# [Adobe After Effects]Filmreife Text Effekte



## LostPixel (20. Mai 2003)

Liebe Gemeinde,
ich bin in After Effects grad ganz frisch eingestiegen und möchte mal wissen wie leistungsfähig das Proggy ist.
Für mein Video brauche ich coole Text Effekte z.B Verwischen des Textes, in Rauch auflösen (dazu habe ich schon tuts auf creacow gefunden) oder "Alien"Schreibmaschineneffekt ein Leuchten hinter dem die Schrift auftaucht. Oder der Effekt der ziemilch häufig in sci fi benutzt wird so eine "lichtexplosion" und anschliessendes erscheinen der schrift. - sry für die miese erklärung.

Gehen wirklich aufwendige effekte nur mit Plugins? oder combustion 

Gruss Pixel


----------



## goela (21. Mai 2003)

Mit den PlugIns gehts einfacher oder diese sind speziell für solche Effekte gemacht!
Zum Teil lässt sich es auch ohne die PlugIns realisieren, aber der Aufwand ist um einiges Höher!


----------



## LostPixel (27. Mai 2003)

Damit ihr wisst was ich meine habe ich mal ein Bild dran gehängt...ist soetwas auch mit AE möglich wenn ja wie...


----------



## LostPixel (28. Mai 2003)

Hoffe immer noch auf eine Antwort...


----------



## goela (28. Mai 2003)

Am besten ohne PlugIns - Richtig! Muss mal schauen! Stay tuned!


----------



## LostPixel (30. Mai 2003)

Während du mal schaust hab ich nochmal ein pic erstellt damit du weisst wie es denn aussehen sollte.


----------



## LostPixel (3. Juni 2003)

> _Original geschrieben von goela _
> *Am besten ohne PlugIns - Richtig! Muss mal schauen! Stay tuned! *


Das Thema scheint ja so komplex zu sein das Niemand spontan eine Idee hätte wie man das in AE umsetzt...oder irre ich mich


----------



## Vincent (3. Juni 2003)

Ich bin ja eigentlich nicht da aber ich mache mal eine Ausnahme.

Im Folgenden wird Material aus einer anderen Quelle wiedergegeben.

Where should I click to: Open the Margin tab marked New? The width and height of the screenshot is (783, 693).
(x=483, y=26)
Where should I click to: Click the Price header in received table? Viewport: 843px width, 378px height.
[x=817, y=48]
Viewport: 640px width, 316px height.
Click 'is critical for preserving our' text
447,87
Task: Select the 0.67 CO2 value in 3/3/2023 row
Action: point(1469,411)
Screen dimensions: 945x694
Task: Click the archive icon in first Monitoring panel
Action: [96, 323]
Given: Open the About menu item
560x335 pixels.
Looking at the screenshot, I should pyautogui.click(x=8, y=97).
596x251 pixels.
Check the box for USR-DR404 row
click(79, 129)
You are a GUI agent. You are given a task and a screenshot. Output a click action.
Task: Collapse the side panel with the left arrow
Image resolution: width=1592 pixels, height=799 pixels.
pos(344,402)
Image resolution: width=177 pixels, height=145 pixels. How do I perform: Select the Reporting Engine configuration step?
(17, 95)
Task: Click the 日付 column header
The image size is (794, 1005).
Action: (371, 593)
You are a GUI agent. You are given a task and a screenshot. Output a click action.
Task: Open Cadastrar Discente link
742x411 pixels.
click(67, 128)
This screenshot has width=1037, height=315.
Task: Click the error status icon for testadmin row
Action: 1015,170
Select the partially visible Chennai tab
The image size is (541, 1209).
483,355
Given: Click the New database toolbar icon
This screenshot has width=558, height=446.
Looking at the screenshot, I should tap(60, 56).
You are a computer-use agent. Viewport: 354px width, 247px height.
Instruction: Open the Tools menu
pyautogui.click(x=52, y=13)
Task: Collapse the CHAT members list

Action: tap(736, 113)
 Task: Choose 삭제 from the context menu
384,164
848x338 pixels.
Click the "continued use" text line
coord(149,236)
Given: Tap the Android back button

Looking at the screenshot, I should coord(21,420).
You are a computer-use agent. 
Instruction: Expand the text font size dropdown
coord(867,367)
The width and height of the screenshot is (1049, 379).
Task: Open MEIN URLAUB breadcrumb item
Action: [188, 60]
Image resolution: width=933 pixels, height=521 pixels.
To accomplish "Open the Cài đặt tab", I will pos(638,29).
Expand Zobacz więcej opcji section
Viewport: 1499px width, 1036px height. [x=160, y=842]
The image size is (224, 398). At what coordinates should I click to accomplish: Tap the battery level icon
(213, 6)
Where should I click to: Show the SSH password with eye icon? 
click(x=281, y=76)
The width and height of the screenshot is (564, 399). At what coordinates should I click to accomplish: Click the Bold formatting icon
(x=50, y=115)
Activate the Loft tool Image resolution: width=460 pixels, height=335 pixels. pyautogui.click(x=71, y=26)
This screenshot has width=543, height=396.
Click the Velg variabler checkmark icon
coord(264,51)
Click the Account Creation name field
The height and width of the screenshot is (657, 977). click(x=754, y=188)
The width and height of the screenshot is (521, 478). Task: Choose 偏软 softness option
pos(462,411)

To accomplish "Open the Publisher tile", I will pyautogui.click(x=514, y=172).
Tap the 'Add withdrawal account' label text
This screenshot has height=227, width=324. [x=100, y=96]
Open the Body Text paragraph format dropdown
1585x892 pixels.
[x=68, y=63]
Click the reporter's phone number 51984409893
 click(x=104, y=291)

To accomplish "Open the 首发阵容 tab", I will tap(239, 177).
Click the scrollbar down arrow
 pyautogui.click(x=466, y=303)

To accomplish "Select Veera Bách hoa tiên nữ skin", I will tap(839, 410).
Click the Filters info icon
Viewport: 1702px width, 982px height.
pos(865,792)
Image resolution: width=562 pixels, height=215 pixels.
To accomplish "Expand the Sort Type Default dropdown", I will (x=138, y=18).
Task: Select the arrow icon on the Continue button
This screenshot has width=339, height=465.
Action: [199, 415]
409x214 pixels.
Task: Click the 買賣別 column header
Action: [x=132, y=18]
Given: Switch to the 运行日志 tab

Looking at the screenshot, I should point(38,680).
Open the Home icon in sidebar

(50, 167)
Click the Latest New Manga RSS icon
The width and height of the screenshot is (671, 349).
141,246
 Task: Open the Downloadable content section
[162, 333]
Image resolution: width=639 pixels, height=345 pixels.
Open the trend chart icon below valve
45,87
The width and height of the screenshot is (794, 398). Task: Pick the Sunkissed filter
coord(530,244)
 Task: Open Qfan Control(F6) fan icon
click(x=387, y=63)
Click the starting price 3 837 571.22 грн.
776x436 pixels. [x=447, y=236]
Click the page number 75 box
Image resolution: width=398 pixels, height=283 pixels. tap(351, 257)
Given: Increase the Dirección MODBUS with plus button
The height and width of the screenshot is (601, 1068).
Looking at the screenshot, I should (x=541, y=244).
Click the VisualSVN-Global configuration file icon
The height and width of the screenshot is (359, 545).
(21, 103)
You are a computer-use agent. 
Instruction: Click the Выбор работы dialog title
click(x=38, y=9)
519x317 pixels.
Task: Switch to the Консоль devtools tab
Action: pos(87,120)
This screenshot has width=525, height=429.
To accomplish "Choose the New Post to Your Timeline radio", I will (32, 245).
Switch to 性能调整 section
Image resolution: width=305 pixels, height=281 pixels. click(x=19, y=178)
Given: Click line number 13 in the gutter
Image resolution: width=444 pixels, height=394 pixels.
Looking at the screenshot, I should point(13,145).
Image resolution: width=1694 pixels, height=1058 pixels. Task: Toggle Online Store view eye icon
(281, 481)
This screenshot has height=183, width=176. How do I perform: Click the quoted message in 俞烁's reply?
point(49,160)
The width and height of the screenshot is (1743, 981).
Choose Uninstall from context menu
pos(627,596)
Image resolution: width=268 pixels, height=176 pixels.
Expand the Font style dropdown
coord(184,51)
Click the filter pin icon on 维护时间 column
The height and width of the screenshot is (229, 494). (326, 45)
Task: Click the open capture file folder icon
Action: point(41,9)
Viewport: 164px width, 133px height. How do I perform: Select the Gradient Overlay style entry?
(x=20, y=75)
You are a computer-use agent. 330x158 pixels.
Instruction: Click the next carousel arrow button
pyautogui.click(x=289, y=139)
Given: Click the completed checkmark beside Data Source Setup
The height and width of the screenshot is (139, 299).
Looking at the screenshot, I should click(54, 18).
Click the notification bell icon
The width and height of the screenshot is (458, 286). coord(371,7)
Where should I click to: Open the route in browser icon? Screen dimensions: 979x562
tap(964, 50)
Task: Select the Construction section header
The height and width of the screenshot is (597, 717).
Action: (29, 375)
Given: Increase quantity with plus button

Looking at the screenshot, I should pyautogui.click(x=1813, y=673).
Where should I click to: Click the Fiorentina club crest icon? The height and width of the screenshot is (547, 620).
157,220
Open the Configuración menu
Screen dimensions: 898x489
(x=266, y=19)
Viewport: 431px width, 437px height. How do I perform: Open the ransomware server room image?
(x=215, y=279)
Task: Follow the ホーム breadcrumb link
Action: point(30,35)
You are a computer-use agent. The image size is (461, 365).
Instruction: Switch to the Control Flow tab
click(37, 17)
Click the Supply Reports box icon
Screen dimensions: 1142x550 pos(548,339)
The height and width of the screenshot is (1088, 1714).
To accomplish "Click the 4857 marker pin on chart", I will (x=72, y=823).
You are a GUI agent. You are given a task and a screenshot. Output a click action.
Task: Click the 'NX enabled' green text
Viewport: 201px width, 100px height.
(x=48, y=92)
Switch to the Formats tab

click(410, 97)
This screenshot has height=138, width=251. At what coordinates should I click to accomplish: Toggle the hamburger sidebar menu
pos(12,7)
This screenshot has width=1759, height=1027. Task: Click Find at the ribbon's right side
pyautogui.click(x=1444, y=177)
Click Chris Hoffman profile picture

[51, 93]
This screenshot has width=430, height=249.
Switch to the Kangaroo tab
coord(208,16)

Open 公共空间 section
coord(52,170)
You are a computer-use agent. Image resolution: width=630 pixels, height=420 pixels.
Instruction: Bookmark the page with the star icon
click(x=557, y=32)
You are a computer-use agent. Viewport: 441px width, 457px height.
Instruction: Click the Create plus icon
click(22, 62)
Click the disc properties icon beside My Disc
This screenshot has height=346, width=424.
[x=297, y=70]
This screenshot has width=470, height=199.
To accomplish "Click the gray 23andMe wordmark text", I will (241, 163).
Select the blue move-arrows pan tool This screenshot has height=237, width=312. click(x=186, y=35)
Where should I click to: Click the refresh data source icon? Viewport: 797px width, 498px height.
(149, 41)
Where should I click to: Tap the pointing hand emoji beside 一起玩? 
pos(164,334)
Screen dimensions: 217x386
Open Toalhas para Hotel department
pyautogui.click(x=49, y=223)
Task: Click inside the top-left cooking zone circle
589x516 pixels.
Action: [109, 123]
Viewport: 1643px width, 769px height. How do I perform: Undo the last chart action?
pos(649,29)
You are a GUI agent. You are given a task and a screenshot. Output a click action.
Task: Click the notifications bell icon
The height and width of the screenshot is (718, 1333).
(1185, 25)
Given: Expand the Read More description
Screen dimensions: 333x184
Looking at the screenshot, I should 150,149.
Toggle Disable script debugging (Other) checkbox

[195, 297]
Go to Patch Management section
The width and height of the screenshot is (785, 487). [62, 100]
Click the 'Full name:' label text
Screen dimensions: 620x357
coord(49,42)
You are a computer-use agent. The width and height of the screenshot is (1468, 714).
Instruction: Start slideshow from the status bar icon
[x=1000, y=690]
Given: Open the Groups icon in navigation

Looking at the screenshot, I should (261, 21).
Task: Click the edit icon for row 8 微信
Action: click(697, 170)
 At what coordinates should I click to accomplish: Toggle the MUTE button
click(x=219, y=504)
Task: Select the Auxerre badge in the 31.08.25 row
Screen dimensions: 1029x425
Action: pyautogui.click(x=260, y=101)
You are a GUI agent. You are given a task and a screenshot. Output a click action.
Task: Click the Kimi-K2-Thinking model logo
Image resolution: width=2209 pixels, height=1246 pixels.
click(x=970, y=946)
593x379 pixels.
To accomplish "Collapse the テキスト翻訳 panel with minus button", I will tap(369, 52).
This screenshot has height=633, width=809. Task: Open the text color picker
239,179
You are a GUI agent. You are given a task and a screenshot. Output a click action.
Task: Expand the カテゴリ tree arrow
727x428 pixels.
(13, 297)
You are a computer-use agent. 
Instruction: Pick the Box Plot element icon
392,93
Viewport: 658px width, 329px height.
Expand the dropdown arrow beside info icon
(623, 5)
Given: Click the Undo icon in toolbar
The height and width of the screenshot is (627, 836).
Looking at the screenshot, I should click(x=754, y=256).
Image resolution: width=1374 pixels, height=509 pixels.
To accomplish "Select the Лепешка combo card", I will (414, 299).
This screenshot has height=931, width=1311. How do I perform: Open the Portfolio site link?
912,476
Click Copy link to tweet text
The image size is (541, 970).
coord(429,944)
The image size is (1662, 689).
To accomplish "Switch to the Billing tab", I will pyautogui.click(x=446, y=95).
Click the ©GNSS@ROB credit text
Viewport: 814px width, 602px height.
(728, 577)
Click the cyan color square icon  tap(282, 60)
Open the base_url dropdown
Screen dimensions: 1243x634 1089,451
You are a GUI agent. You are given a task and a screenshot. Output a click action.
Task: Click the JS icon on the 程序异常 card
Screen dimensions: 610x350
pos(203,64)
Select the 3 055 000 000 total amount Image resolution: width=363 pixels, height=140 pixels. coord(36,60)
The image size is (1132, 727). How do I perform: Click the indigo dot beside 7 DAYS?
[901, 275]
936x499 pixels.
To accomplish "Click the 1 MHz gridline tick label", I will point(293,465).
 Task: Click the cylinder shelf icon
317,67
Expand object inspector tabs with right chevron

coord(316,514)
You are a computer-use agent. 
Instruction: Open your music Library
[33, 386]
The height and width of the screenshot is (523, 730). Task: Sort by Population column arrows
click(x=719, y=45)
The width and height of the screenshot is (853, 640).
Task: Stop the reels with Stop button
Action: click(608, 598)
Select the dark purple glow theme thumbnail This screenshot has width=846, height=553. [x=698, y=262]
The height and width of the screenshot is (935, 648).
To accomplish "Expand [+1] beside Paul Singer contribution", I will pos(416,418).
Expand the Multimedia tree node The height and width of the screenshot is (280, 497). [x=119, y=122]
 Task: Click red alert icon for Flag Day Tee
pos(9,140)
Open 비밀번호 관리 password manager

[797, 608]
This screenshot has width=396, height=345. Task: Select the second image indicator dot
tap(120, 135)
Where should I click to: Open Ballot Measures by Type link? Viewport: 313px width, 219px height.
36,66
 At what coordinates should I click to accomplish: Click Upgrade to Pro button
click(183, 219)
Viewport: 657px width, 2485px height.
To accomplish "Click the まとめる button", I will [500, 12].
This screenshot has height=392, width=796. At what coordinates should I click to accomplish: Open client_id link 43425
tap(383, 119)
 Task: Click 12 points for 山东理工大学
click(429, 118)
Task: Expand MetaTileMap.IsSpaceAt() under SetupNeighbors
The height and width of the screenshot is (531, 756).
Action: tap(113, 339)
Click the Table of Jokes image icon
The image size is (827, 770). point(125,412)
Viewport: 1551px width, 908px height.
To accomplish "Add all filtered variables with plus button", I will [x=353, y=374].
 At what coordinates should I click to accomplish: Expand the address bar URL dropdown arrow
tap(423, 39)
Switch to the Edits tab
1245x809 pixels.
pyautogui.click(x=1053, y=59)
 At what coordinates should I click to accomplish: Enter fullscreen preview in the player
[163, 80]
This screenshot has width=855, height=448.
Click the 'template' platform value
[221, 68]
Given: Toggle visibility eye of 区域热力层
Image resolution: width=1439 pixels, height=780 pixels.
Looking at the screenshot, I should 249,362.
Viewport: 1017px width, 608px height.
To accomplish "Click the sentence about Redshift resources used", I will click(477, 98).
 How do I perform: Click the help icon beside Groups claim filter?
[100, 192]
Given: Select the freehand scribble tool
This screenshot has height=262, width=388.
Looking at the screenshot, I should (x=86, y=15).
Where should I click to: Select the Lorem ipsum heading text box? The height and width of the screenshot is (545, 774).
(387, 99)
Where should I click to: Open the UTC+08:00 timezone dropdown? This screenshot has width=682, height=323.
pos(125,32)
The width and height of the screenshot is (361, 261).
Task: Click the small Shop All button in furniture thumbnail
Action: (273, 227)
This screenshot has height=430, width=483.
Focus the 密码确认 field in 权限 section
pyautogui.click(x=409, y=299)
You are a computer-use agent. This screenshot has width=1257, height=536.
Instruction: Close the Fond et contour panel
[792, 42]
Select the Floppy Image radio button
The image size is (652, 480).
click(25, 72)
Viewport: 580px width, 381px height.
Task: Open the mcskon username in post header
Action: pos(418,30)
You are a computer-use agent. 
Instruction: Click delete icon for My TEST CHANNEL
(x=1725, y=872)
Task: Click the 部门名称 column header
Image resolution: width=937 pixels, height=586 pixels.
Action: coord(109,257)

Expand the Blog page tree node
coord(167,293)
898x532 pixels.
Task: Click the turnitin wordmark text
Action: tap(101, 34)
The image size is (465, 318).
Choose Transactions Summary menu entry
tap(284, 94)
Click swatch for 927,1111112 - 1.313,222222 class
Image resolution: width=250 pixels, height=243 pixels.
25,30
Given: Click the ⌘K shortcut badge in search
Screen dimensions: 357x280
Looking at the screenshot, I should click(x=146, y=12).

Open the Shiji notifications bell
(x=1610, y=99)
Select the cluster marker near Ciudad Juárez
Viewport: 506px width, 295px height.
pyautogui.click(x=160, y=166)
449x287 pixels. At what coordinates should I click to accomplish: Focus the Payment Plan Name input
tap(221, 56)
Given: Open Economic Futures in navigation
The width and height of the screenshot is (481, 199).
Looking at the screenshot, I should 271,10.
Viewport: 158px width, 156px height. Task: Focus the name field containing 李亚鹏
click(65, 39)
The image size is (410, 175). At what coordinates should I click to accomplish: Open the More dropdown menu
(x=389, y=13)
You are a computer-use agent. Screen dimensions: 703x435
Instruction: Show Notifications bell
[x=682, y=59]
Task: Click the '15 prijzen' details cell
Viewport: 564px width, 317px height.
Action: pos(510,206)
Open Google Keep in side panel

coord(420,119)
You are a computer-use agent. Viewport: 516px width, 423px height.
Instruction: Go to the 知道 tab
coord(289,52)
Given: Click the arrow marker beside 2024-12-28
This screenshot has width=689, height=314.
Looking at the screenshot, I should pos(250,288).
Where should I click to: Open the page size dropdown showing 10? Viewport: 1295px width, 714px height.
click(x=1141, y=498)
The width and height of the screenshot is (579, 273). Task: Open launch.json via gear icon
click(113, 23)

Zeig mir ein kleines Video (Alien z.B.) wie du es haben willst und ich sage wie du es anstellst...


----------



## Patrick Kamin (4. Juni 2003)

*-*

Ich sehe da ehrlich gesagt kein Problem bei der Erstellung.
Entweder du importierst deine schon erstellten Bilden und lässt sie mit ner schönen Maske ins Bild gleiten oder du arbeitest mit dem Radialen Weichzeichner von AE. Damit sollte sich sowas leicht erstellen lassen. Wie du einen Text ins Bild gleiten lässt, kannst du bei den Videotutorials nachlesen.


----------



## LostPixel (5. Juni 2003)

> _Original geschrieben von BubiBohnensack _
> *Ich bin ja eigentlich nicht da aber ich mache mal eine Ausnahme.
> 
> Zeig mir ein kleines Video (Alien z.B.) wie du es haben willst und ich sage wie du es anstellst... *



Ich dachte das geht aus den bildern bereits hervor.
Werde selbst noch mal schauen wie sich das realisieren lässt. Wenn ich was habe poste ich es hier.


----------



## Vincent (5. Juni 2003)

Ehrlich gesagt finde ich das etwas seltsam - da biete ich dir schon meine Hilfe an (obwohl ich inaktiv bin - mich hat es nur gewurmt, dass dir gerade niemand helfen konnte) und du bist nicht bemüht irgendwie besseres Anschauungsmaterial zu besorgen. Ich werde mich da sicher nicht drum kümmern...


----------



## LostPixel (5. Juni 2003)

> _Original geschrieben von BubiBohnensack _
> *Ehrlich gesagt finde ich das etwas seltsam - da biete ich dir schon meine Hilfe an (obwohl ich inaktiv bin - mich hat es nur gewurmt, dass dir gerade niemand helfen konnte) und du bist nicht bemüht irgendwie besseres Anschauungsmaterial zu besorgen. Ich werde mich da sicher nicht drum kümmern... *



Was heisst obwohl du inaktiv bist? Keine Zeit oder keine Lust mehr hier zu posten? Wenn du damit sagen willst, fühle dich geehrt das der grosse bubi auf deinen post antwortet kann ich nur smilen 
Ich habe alles Bebildert daran sieht man bereits wie es einmal aussehen soll. Wenn ich das jetzt alles in PS mache dann brauch ich keine Lösung für AE mehr  Und nur weil du sagst zeig mal was setze ich mich nicht stundenlang vor meinen Rechner um dir zu zeigen wie ich es meine. Hätte ja sein können das Jemand von euch den Effekt kennt. Bzw ein standart effekt von Combustion und Co ist.
Da er, wie gesagt ziemlich häufig in Trailern vorkommt dachte ich wäre es ein Standarteffekt. 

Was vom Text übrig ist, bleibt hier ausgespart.